TASK DESCRIPTION => From the first line of the data through the line containing "Open the reCAPTCHA", return each line exactly.

INFORMATION SUPPLIED =>
###

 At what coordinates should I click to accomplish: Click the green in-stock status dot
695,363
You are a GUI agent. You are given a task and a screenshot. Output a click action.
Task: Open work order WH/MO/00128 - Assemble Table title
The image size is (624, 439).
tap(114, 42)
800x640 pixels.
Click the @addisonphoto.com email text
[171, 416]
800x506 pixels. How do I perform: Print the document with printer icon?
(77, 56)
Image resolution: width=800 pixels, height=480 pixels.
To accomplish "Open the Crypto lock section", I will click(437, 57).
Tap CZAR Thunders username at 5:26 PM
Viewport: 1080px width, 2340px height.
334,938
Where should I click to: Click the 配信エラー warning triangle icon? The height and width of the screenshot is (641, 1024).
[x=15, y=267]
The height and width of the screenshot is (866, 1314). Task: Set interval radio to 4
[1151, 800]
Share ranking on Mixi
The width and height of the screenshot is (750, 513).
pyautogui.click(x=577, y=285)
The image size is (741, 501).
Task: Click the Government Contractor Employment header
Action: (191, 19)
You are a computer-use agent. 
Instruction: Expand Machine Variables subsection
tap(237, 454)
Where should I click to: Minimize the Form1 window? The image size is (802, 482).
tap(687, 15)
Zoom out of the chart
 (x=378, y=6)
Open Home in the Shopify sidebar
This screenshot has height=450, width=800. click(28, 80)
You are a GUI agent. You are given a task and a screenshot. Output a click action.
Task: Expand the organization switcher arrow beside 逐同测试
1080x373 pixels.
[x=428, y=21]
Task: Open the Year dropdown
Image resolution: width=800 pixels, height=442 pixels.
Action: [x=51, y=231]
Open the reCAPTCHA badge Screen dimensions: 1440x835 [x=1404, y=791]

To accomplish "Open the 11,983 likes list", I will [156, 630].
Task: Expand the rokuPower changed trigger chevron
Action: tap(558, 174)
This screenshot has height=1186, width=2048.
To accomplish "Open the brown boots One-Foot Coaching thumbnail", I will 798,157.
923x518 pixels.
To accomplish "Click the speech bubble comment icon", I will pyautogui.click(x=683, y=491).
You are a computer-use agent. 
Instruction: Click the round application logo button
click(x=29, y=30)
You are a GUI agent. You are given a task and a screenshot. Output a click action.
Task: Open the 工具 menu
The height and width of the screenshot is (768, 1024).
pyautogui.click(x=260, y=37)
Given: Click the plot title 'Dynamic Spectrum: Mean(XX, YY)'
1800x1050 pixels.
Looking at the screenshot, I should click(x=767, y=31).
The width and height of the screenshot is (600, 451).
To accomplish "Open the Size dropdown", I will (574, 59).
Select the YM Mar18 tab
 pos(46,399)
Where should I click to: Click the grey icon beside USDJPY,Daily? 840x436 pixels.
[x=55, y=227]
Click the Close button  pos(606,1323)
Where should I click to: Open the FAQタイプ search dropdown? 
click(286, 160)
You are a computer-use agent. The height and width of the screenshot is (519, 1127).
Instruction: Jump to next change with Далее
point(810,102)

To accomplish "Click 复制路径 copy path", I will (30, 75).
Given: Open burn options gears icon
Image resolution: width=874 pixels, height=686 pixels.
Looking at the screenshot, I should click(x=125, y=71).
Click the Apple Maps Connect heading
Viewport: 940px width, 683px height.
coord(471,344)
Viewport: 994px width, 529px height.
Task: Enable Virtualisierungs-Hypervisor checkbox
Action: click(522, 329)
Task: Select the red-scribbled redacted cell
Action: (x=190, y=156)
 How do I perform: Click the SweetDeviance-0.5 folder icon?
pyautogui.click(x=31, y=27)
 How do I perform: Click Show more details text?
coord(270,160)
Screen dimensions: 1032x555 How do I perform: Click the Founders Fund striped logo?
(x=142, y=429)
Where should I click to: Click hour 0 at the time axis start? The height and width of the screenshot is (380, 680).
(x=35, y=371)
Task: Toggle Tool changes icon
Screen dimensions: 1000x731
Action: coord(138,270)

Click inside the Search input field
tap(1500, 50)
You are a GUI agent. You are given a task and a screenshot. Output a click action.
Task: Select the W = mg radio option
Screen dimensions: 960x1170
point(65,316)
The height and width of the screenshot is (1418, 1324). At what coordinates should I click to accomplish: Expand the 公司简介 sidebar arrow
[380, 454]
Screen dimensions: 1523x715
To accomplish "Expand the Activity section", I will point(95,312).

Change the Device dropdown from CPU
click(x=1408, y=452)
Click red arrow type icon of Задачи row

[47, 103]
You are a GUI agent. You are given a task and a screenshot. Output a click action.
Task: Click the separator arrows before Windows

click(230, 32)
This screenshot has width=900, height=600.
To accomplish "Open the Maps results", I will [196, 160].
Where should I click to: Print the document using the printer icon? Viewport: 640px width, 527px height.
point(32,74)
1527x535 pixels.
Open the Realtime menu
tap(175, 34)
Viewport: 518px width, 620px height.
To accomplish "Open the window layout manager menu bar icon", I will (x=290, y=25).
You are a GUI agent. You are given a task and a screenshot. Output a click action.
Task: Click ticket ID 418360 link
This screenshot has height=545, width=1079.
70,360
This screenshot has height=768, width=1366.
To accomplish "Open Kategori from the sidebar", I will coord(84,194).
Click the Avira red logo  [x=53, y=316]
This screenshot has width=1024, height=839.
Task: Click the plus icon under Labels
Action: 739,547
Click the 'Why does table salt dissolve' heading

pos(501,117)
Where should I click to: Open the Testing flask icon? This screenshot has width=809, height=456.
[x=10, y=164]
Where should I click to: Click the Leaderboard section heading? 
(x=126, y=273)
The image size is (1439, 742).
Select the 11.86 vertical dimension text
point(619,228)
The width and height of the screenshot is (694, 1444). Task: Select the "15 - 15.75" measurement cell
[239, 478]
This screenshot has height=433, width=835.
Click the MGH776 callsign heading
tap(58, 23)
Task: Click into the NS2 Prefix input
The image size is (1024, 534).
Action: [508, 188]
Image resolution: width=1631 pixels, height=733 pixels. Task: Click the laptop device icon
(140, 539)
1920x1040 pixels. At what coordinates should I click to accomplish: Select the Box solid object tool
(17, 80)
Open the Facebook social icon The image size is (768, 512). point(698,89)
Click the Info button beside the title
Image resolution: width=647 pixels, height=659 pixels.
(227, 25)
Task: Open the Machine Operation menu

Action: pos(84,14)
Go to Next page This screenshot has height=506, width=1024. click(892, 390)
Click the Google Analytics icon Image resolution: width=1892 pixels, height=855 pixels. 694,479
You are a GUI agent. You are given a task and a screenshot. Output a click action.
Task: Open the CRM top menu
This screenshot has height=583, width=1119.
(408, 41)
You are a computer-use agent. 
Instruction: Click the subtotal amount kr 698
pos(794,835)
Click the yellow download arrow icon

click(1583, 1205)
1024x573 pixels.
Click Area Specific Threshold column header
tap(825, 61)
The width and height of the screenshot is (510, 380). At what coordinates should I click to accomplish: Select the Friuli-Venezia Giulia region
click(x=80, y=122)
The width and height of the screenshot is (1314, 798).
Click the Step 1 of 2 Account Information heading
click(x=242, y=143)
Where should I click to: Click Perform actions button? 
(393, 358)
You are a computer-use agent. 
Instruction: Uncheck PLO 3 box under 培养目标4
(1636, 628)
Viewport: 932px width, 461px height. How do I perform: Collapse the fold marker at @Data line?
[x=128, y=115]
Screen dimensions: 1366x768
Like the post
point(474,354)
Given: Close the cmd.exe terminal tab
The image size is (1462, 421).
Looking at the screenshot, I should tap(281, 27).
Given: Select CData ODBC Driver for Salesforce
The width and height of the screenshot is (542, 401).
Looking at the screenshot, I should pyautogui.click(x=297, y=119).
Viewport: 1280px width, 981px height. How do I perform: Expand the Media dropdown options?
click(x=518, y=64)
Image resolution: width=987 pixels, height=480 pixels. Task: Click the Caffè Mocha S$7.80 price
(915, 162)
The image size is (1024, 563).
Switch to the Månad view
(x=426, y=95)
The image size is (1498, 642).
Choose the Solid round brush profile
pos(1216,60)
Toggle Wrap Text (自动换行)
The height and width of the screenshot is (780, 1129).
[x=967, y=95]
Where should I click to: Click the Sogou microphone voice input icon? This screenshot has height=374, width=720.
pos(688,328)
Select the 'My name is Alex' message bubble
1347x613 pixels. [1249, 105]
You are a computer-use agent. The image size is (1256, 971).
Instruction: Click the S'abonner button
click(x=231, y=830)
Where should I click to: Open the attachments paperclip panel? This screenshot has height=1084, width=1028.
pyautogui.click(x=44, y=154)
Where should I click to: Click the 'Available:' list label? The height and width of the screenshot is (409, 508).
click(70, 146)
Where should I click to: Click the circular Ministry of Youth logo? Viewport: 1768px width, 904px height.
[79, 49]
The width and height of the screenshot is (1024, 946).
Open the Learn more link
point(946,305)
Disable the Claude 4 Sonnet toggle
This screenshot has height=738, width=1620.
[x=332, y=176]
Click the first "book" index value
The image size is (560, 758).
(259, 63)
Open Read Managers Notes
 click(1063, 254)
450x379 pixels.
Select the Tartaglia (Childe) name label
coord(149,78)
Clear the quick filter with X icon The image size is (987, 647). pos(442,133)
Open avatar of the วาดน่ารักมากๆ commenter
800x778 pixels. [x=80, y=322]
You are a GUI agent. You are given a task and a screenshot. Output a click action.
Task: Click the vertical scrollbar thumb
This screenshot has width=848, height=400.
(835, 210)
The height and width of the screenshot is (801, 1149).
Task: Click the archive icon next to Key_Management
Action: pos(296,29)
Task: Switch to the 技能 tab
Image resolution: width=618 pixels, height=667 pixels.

###

SOLVED PROBLEM =>
 At what coordinates should I click to accomplish: Click the green in-stock status dot
695,363
You are a GUI agent. You are given a task and a screenshot. Output a click action.
Task: Open work order WH/MO/00128 - Assemble Table title
The image size is (624, 439).
tap(114, 42)
800x640 pixels.
Click the @addisonphoto.com email text
[171, 416]
800x506 pixels. How do I perform: Print the document with printer icon?
(77, 56)
Image resolution: width=800 pixels, height=480 pixels.
To accomplish "Open the Crypto lock section", I will click(437, 57).
Tap CZAR Thunders username at 5:26 PM
Viewport: 1080px width, 2340px height.
334,938
Where should I click to: Click the 配信エラー warning triangle icon? The height and width of the screenshot is (641, 1024).
[x=15, y=267]
The height and width of the screenshot is (866, 1314). Task: Set interval radio to 4
[1151, 800]
Share ranking on Mixi
The width and height of the screenshot is (750, 513).
pyautogui.click(x=577, y=285)
The image size is (741, 501).
Task: Click the Government Contractor Employment header
Action: (191, 19)
You are a computer-use agent. 
Instruction: Expand Machine Variables subsection
tap(237, 454)
Where should I click to: Minimize the Form1 window? The image size is (802, 482).
tap(687, 15)
Zoom out of the chart
 (x=378, y=6)
Open Home in the Shopify sidebar
This screenshot has height=450, width=800. click(28, 80)
You are a GUI agent. You are given a task and a screenshot. Output a click action.
Task: Expand the organization switcher arrow beside 逐同测试
1080x373 pixels.
[x=428, y=21]
Task: Open the Year dropdown
Image resolution: width=800 pixels, height=442 pixels.
Action: [x=51, y=231]
Open the reCAPTCHA badge Screen dimensions: 1440x835 [x=1404, y=791]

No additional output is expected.